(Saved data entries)
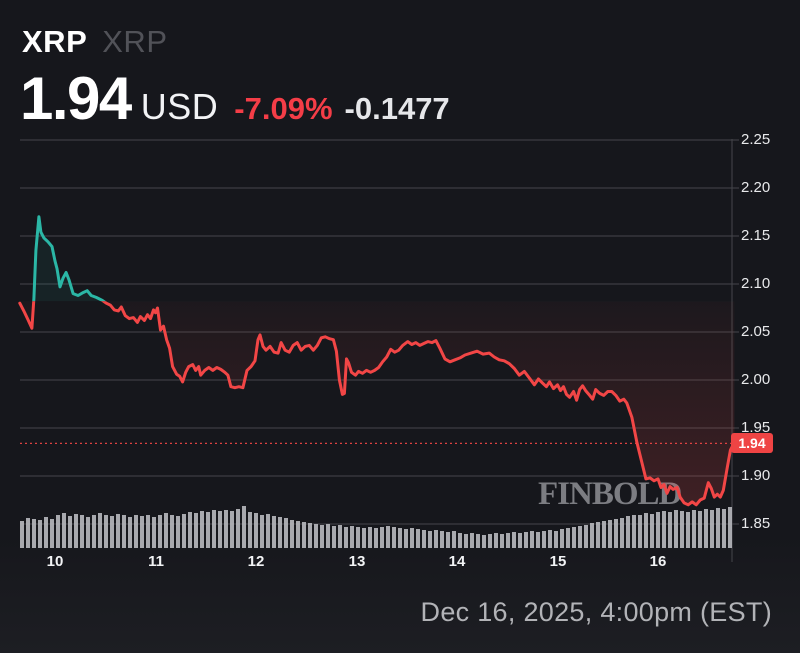  Describe the element at coordinates (756, 188) in the screenshot. I see `y-axis-label: 2.20` at that location.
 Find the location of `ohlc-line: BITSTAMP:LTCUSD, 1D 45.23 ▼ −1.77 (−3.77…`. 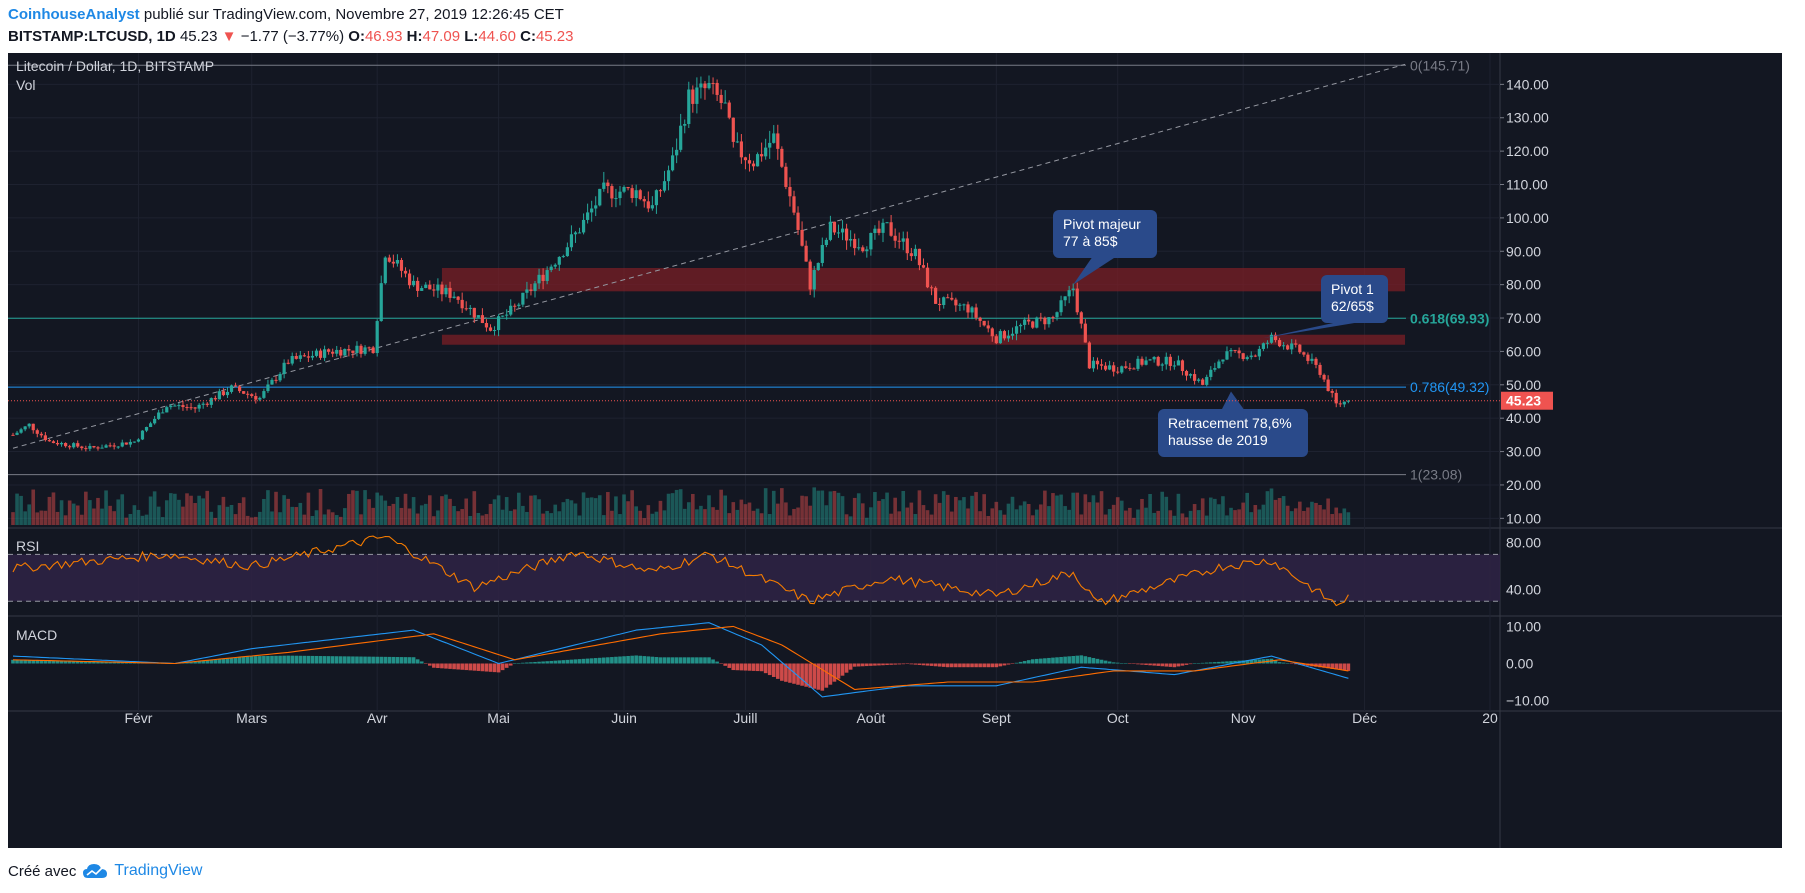

ohlc-line: BITSTAMP:LTCUSD, 1D 45.23 ▼ −1.77 (−3.77… is located at coordinates (290, 36).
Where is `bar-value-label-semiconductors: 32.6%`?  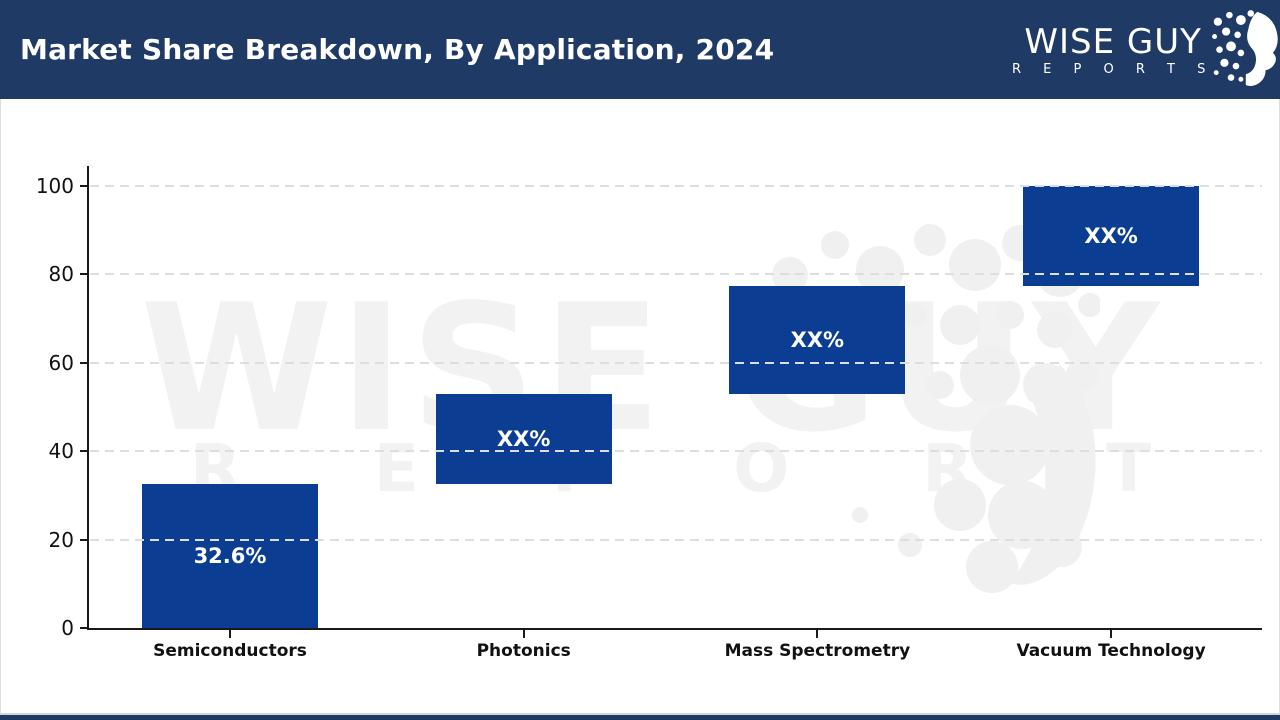 bar-value-label-semiconductors: 32.6% is located at coordinates (230, 556).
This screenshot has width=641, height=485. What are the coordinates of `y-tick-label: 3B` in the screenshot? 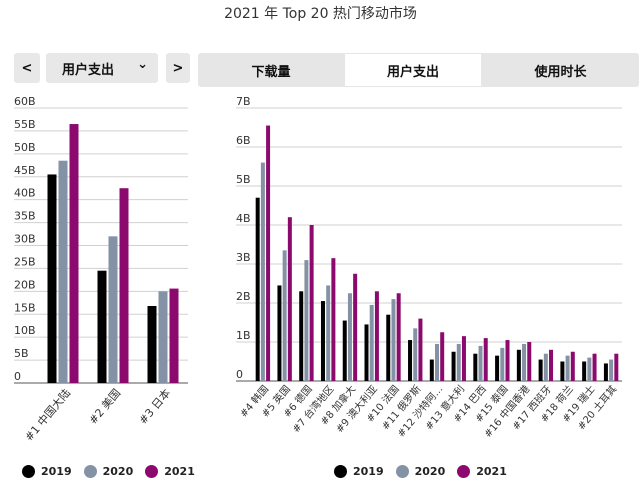 It's located at (244, 258).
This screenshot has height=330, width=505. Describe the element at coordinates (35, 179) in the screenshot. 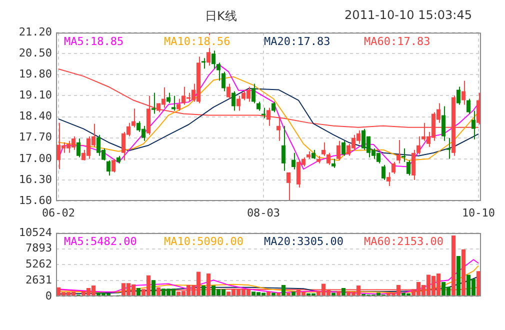

I see `y-tick-label: 16.30` at that location.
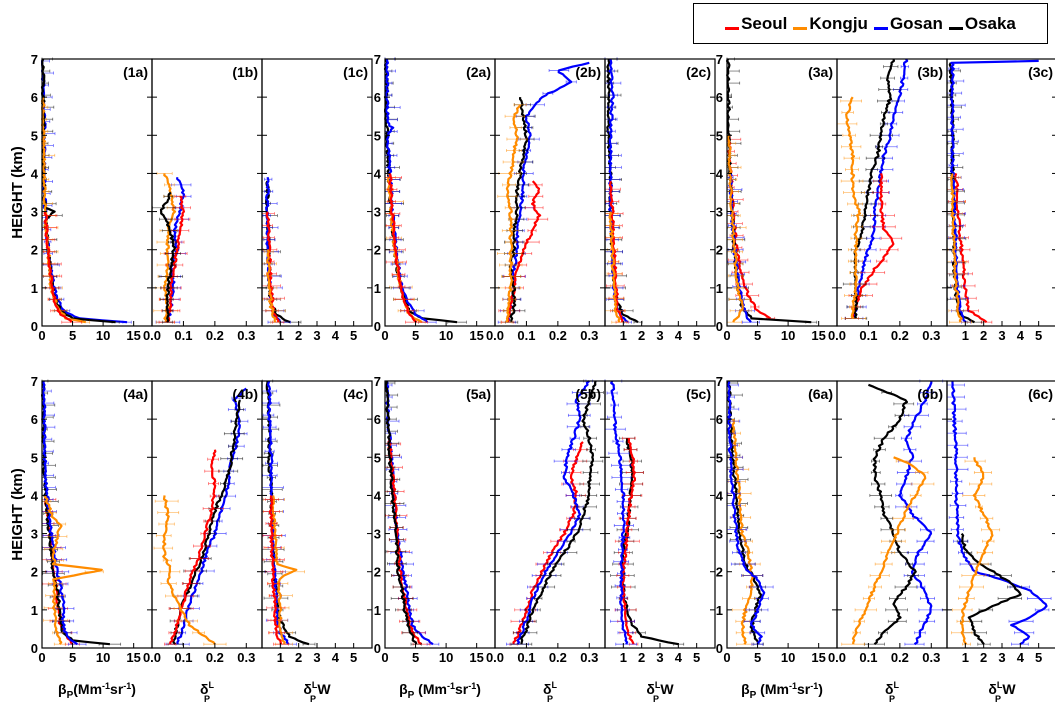  I want to click on panel-label-1c: (1c), so click(356, 72).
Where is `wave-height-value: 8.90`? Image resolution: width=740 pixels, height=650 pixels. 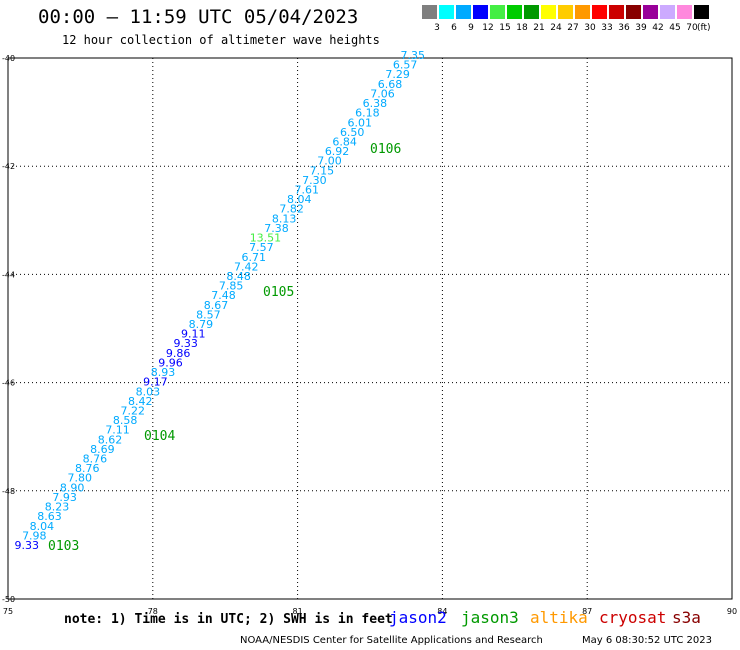 wave-height-value: 8.90 is located at coordinates (72, 488).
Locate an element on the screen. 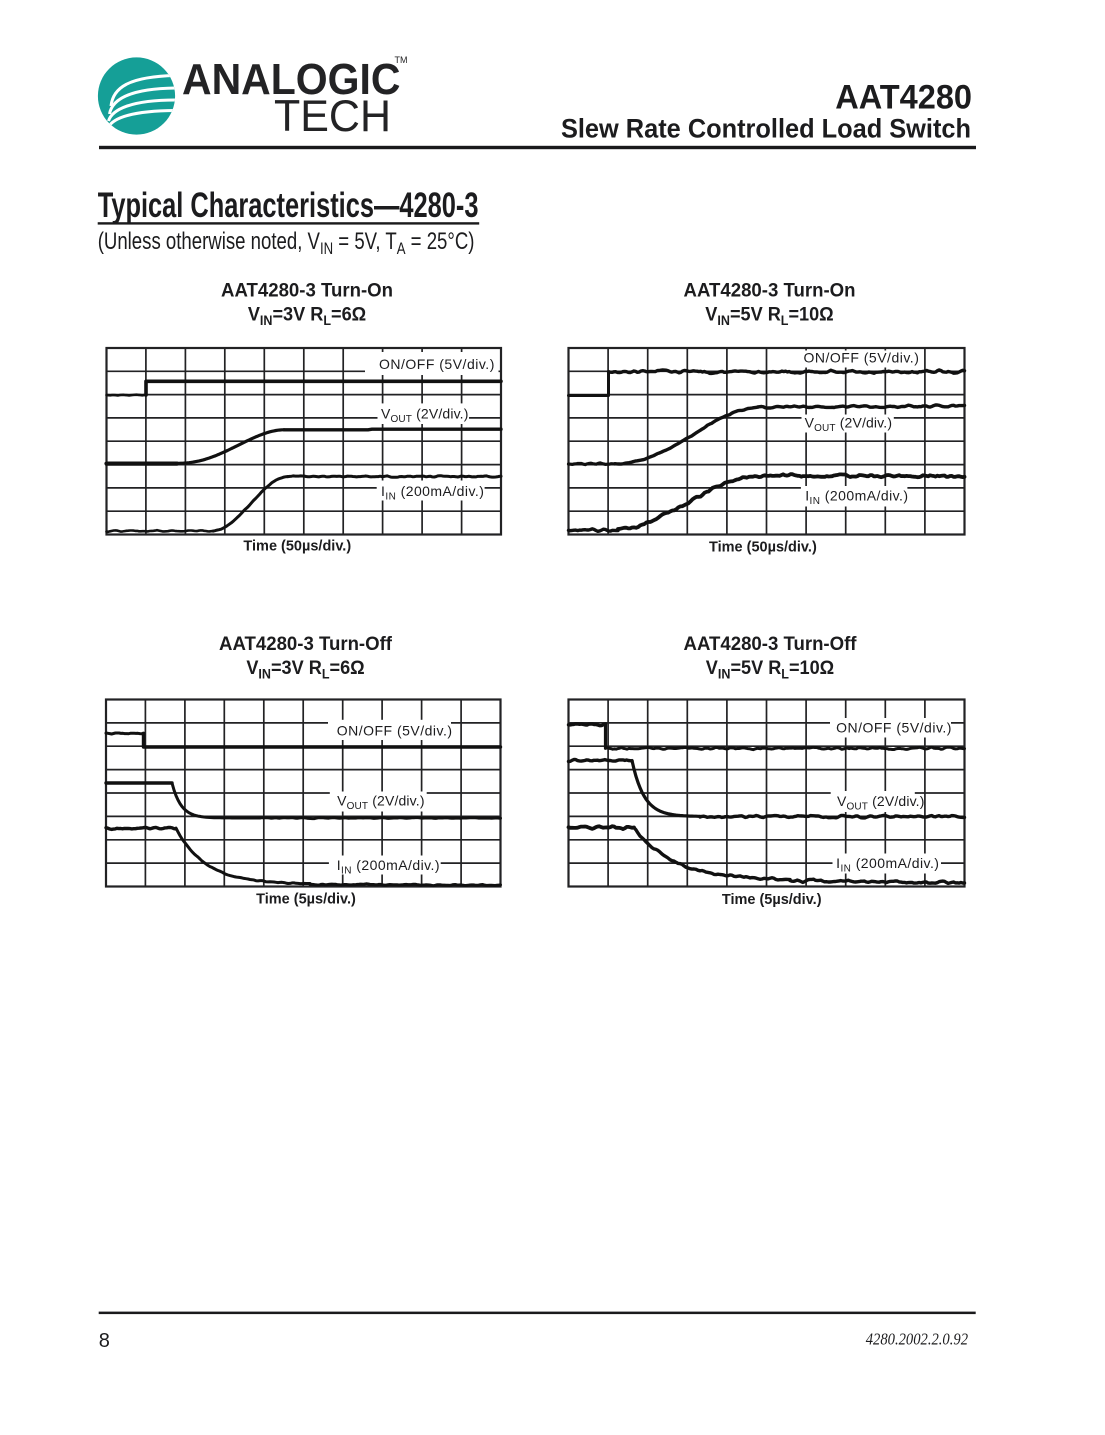  svg-text: TECH is located at coordinates (332, 117).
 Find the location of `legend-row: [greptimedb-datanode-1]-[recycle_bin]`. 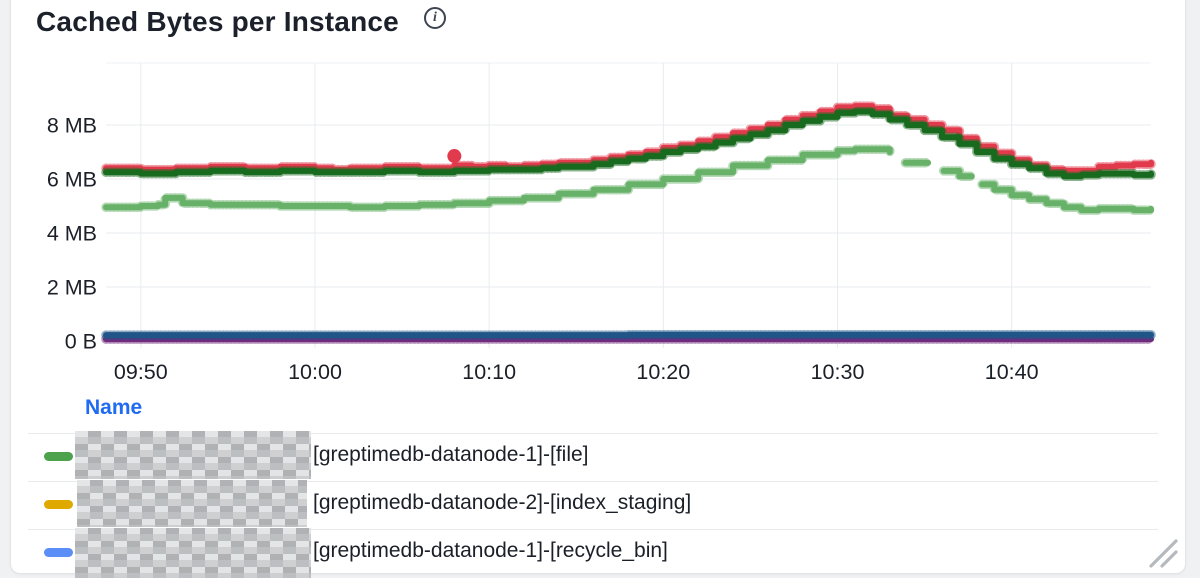

legend-row: [greptimedb-datanode-1]-[recycle_bin] is located at coordinates (598, 551).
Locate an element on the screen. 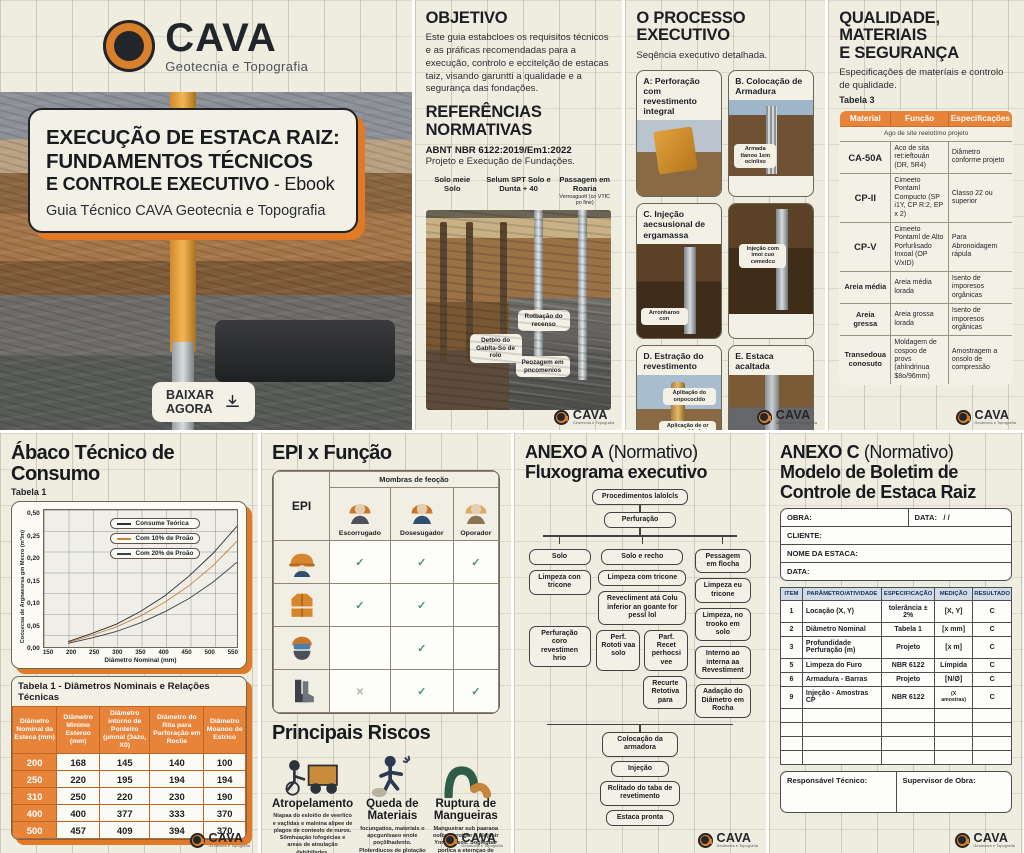 The image size is (1024, 853). flow-node-injecao: Injeção is located at coordinates (640, 768).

**JOB ITEM**
Update the rows from the line containing "This screenshot has height=330, width=505." through the line containing "I want to click" by changing "Describe" to "Identify", leaving everything else as it is. Give only those lines, without the pictures.

**WRITTEN ANSWER**
This screenshot has height=330, width=505. Identify the element at coordinates (35, 179) in the screenshot. 

I see `y-tick-label: 16.30` at that location.
  I want to click on panel-label-1c: (1c), so click(356, 72).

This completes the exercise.